» **WHAT YOU WILL DO**
Among the entries below, extract exactly the lines that run from the one with "1600x914 pixels. At" through the one with "The image size is (1196, 590).", both ends included.

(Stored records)
-- Opening Marker --

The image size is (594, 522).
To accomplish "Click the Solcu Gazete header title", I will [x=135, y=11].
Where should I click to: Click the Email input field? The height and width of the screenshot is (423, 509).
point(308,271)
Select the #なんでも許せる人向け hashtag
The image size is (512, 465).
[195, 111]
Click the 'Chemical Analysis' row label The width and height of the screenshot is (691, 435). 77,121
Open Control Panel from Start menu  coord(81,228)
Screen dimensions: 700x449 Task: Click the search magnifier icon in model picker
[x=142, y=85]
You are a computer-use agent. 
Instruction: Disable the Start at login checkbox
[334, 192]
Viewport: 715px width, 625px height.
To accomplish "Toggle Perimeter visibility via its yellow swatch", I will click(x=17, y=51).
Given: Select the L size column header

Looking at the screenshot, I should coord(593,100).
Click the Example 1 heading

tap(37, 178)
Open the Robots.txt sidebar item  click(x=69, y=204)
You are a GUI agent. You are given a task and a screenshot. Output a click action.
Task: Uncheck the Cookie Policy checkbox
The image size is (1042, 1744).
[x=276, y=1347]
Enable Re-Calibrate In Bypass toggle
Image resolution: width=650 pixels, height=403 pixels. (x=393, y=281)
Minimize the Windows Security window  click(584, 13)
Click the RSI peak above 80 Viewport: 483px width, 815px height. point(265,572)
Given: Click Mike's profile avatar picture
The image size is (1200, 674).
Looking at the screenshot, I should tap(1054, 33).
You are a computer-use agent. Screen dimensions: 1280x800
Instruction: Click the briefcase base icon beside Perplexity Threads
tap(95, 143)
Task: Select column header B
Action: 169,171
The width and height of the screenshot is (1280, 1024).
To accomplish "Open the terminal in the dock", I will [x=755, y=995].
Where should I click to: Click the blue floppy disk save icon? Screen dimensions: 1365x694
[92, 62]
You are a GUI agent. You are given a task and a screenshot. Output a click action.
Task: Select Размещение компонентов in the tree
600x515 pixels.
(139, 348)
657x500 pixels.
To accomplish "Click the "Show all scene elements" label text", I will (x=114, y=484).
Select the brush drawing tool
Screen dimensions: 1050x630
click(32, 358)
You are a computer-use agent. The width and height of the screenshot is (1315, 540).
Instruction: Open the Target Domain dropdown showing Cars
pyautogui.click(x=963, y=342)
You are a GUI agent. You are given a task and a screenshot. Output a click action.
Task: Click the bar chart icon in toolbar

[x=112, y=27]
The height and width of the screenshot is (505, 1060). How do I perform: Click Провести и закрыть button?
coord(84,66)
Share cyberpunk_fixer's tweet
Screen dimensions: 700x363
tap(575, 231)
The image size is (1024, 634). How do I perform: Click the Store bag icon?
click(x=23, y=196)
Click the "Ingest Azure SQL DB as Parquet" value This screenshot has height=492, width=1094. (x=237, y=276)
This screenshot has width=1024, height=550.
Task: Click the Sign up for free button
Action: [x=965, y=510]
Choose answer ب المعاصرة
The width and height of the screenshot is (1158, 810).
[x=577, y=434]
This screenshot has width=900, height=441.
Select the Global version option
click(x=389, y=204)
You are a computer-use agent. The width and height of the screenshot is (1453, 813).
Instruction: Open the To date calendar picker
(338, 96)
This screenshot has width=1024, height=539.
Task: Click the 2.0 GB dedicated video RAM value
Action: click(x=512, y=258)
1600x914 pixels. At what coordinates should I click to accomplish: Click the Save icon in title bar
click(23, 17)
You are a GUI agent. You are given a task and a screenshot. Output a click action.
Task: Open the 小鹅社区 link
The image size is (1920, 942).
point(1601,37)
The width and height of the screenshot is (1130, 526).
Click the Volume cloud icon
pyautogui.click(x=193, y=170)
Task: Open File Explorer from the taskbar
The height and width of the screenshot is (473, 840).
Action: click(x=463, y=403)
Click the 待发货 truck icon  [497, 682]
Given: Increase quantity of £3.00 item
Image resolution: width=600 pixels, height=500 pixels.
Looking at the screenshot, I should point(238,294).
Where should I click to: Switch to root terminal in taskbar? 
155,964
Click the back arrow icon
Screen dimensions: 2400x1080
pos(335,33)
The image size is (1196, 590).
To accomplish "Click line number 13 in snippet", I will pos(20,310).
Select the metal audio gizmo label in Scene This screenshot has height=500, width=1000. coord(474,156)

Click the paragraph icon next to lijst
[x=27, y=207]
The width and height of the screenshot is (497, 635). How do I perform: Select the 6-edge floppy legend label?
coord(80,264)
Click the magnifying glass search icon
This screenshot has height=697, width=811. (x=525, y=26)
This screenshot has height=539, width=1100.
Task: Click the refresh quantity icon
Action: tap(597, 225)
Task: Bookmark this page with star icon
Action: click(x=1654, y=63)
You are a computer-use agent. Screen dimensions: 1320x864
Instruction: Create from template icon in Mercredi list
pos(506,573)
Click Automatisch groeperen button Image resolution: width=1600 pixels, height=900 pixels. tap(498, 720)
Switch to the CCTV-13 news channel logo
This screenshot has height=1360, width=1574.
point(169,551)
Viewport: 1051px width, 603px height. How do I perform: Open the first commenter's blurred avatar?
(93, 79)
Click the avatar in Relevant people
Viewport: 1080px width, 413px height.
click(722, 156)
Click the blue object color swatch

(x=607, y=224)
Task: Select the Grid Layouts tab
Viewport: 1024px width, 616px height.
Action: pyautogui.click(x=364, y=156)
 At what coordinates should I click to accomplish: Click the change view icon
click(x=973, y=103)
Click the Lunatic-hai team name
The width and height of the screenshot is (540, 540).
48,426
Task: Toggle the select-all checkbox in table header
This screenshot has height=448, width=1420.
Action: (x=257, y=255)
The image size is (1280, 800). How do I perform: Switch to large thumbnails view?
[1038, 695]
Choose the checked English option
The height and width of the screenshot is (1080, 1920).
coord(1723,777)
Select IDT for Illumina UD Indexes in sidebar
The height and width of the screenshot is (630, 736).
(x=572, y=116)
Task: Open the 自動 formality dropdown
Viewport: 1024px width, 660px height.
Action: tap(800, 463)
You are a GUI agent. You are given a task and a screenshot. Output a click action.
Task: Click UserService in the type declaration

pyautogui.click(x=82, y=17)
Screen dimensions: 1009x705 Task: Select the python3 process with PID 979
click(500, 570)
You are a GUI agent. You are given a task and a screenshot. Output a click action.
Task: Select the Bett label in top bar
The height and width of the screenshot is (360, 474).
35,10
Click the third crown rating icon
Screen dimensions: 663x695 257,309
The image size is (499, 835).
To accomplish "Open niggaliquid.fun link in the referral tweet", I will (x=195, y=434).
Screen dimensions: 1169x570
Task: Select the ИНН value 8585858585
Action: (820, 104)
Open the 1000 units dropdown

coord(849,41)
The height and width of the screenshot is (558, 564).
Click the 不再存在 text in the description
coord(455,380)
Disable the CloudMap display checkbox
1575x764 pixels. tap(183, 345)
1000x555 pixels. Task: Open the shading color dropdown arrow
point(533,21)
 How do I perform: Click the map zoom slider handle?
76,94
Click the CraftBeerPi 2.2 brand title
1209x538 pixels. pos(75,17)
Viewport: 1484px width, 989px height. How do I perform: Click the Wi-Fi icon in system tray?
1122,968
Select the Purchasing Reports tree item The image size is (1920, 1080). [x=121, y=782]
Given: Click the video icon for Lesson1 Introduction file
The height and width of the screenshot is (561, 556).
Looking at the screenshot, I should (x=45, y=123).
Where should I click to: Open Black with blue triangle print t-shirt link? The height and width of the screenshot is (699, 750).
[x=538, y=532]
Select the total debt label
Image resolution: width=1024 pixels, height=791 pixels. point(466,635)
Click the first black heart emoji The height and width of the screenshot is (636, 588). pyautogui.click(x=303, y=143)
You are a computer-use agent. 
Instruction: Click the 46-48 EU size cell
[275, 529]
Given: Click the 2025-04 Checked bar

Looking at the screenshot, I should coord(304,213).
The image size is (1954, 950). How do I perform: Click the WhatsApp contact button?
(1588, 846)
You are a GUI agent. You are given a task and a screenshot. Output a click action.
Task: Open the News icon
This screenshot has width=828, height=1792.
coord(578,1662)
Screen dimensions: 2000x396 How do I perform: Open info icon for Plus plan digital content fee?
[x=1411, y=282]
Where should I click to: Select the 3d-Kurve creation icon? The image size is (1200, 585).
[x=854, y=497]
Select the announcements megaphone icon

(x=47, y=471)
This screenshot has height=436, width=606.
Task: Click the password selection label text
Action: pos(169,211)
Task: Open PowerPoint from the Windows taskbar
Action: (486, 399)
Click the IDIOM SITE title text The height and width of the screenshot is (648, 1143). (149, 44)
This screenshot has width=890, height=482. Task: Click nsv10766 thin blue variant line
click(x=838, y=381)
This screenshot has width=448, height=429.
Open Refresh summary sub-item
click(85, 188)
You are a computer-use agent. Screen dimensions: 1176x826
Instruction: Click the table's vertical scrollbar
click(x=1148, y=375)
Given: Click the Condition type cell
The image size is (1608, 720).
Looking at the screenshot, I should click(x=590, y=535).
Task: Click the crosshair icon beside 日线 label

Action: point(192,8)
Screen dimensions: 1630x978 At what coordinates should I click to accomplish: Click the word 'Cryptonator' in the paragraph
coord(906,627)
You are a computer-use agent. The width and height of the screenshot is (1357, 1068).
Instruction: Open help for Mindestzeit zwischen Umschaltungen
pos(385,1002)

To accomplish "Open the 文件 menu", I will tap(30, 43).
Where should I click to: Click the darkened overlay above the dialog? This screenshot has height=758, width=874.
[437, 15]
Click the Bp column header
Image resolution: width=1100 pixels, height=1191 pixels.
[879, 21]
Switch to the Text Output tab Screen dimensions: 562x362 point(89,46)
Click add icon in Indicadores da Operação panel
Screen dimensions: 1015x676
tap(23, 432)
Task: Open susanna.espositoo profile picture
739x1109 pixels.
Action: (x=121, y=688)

-- Closing Marker --

» **SOLUTION TO THIS EXERCISE**
1600x914 pixels. At what coordinates should I click to accomplish: Click the Save icon in title bar
click(23, 17)
You are a GUI agent. You are given a task and a screenshot. Output a click action.
Task: Open the 小鹅社区 link
The image size is (1920, 942).
point(1601,37)
The width and height of the screenshot is (1130, 526).
Click the Volume cloud icon
pyautogui.click(x=193, y=170)
Task: Open File Explorer from the taskbar
The height and width of the screenshot is (473, 840).
Action: click(x=463, y=403)
Click the 待发货 truck icon  [497, 682]
Given: Increase quantity of £3.00 item
Image resolution: width=600 pixels, height=500 pixels.
Looking at the screenshot, I should point(238,294).
Where should I click to: Switch to root terminal in taskbar? 
155,964
Click the back arrow icon
Screen dimensions: 2400x1080
pos(335,33)
The image size is (1196, 590).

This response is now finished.